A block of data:
* START *

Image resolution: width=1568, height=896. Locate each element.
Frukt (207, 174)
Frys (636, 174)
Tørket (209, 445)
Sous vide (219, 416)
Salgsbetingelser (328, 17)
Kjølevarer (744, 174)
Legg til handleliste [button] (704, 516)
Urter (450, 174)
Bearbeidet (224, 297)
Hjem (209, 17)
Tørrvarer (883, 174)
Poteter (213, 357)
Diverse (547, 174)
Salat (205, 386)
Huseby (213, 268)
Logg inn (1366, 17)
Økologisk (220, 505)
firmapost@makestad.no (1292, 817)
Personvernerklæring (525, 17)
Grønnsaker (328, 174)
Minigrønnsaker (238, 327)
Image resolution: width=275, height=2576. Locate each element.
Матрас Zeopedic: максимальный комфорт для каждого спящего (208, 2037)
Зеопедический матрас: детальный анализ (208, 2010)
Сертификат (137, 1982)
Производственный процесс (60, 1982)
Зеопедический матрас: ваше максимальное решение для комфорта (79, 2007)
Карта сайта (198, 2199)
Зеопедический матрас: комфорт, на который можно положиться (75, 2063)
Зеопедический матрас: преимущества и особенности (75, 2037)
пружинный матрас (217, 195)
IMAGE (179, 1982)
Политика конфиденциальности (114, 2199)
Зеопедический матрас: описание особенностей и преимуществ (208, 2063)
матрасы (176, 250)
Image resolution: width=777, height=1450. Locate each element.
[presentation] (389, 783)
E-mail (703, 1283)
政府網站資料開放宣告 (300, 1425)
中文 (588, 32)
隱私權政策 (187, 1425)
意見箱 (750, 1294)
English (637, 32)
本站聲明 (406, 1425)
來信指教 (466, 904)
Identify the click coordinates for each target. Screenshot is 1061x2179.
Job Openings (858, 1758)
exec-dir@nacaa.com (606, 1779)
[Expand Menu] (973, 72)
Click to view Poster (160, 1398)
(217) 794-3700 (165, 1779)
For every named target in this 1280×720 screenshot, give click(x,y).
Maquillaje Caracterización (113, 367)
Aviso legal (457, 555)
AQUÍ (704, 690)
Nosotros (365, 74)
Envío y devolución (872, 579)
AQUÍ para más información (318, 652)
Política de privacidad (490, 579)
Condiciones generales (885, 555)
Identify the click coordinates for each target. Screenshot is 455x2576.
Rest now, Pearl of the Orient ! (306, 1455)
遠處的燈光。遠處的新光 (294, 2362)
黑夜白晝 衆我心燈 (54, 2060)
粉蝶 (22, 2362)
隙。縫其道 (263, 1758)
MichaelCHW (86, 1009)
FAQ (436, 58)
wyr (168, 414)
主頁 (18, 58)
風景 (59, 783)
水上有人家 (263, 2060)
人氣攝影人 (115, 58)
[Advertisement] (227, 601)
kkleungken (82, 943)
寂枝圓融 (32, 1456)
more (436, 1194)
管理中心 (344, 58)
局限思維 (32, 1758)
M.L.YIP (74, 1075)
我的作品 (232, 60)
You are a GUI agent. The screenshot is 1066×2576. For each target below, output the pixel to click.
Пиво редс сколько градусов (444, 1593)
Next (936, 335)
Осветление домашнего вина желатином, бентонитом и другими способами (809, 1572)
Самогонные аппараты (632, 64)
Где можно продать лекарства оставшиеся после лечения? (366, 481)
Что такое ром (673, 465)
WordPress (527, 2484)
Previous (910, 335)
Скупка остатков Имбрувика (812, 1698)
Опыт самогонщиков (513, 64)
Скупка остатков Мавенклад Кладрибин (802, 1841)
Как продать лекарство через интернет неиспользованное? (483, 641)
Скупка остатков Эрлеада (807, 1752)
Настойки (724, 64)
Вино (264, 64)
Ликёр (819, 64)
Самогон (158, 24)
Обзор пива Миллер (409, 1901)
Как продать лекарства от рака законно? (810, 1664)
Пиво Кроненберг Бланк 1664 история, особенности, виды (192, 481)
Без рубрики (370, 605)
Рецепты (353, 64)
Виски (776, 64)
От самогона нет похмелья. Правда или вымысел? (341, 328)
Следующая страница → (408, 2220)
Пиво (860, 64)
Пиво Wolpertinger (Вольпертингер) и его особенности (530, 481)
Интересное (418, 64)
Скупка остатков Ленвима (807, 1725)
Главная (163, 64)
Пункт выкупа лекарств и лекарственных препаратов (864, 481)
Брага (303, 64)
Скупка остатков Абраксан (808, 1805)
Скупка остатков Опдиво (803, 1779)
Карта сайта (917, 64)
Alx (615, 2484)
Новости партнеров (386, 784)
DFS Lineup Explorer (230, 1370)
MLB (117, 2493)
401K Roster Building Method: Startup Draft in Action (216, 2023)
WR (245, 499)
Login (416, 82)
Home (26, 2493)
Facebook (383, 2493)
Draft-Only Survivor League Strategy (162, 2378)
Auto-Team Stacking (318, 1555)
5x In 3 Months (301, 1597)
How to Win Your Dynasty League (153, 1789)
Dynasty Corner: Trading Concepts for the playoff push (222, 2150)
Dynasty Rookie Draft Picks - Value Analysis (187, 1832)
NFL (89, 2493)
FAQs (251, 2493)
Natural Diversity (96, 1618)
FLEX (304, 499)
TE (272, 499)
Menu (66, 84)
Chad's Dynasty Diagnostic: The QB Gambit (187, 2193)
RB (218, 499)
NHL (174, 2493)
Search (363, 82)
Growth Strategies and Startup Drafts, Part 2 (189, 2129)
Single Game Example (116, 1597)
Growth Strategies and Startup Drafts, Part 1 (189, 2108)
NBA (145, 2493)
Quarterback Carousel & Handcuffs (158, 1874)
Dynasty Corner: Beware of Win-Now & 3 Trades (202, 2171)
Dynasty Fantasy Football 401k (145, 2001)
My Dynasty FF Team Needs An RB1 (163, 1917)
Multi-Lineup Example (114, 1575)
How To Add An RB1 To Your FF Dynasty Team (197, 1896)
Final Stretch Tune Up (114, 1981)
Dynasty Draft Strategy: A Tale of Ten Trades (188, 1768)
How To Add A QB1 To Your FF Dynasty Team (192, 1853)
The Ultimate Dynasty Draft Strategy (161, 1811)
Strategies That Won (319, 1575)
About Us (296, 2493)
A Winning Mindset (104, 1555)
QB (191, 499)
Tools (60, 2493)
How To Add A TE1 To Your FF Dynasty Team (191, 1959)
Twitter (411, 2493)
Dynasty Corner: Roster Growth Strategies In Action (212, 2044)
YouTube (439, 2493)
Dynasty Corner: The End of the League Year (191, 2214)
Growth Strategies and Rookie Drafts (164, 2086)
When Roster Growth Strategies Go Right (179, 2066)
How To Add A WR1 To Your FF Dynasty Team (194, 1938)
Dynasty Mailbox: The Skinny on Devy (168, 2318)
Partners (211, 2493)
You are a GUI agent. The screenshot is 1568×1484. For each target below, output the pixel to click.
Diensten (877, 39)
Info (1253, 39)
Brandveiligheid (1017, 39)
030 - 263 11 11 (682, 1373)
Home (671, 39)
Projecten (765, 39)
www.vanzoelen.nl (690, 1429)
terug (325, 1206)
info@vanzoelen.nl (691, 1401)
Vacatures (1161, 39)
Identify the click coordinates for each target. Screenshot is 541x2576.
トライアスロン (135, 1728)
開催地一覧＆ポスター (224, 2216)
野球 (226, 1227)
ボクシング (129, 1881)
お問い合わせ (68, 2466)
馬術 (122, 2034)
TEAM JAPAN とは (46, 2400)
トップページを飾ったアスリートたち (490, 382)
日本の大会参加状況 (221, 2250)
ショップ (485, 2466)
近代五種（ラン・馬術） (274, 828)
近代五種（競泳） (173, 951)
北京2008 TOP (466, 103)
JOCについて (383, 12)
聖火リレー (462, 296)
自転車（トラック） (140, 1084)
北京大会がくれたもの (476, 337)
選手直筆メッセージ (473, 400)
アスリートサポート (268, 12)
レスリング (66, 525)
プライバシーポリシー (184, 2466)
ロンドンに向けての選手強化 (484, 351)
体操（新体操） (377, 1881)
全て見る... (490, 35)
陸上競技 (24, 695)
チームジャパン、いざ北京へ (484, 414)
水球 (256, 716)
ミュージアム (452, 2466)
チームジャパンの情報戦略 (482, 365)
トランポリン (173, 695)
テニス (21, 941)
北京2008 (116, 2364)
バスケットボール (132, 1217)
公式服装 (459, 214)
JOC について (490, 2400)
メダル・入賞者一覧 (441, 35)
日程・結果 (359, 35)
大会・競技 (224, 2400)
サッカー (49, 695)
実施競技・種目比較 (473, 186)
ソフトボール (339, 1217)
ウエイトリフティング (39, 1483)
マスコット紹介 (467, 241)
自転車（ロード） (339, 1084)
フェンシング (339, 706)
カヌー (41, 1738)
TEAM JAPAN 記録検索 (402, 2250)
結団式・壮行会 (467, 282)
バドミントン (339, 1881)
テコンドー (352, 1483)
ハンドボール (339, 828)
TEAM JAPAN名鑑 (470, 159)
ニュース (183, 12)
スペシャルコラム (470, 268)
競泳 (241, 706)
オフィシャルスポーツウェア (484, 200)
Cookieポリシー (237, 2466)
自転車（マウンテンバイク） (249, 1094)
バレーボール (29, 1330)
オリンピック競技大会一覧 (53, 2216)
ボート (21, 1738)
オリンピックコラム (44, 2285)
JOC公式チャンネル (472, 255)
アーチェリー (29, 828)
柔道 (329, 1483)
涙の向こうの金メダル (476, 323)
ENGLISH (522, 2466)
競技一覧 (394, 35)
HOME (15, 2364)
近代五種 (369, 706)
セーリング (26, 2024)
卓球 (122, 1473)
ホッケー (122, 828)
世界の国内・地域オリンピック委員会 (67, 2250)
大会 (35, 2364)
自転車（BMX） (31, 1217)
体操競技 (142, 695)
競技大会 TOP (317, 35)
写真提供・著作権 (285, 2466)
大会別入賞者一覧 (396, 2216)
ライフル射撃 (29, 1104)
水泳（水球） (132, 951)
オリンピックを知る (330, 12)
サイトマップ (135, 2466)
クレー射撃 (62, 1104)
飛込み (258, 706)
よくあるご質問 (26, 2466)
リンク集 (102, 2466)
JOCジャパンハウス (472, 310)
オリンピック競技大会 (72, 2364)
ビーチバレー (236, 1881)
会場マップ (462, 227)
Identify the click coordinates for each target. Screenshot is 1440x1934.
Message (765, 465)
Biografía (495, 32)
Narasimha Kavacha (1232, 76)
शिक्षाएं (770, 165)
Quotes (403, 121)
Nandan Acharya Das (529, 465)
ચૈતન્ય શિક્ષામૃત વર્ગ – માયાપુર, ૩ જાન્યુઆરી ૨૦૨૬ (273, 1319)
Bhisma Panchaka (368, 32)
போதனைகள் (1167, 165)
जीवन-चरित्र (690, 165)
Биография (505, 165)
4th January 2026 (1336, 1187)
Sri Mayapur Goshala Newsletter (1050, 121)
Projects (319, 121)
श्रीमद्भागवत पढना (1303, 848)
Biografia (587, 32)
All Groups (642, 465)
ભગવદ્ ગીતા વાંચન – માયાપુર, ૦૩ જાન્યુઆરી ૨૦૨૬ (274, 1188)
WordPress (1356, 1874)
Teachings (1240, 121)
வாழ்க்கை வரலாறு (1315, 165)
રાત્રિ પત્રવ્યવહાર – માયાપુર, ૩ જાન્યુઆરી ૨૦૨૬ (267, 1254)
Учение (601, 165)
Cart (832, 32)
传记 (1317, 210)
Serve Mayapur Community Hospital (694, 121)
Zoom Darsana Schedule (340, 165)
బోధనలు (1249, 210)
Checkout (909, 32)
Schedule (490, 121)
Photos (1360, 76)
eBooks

* END *

Work to complete
How many lines in the data above contain the string "output"? Reply with the number alone.

The result
2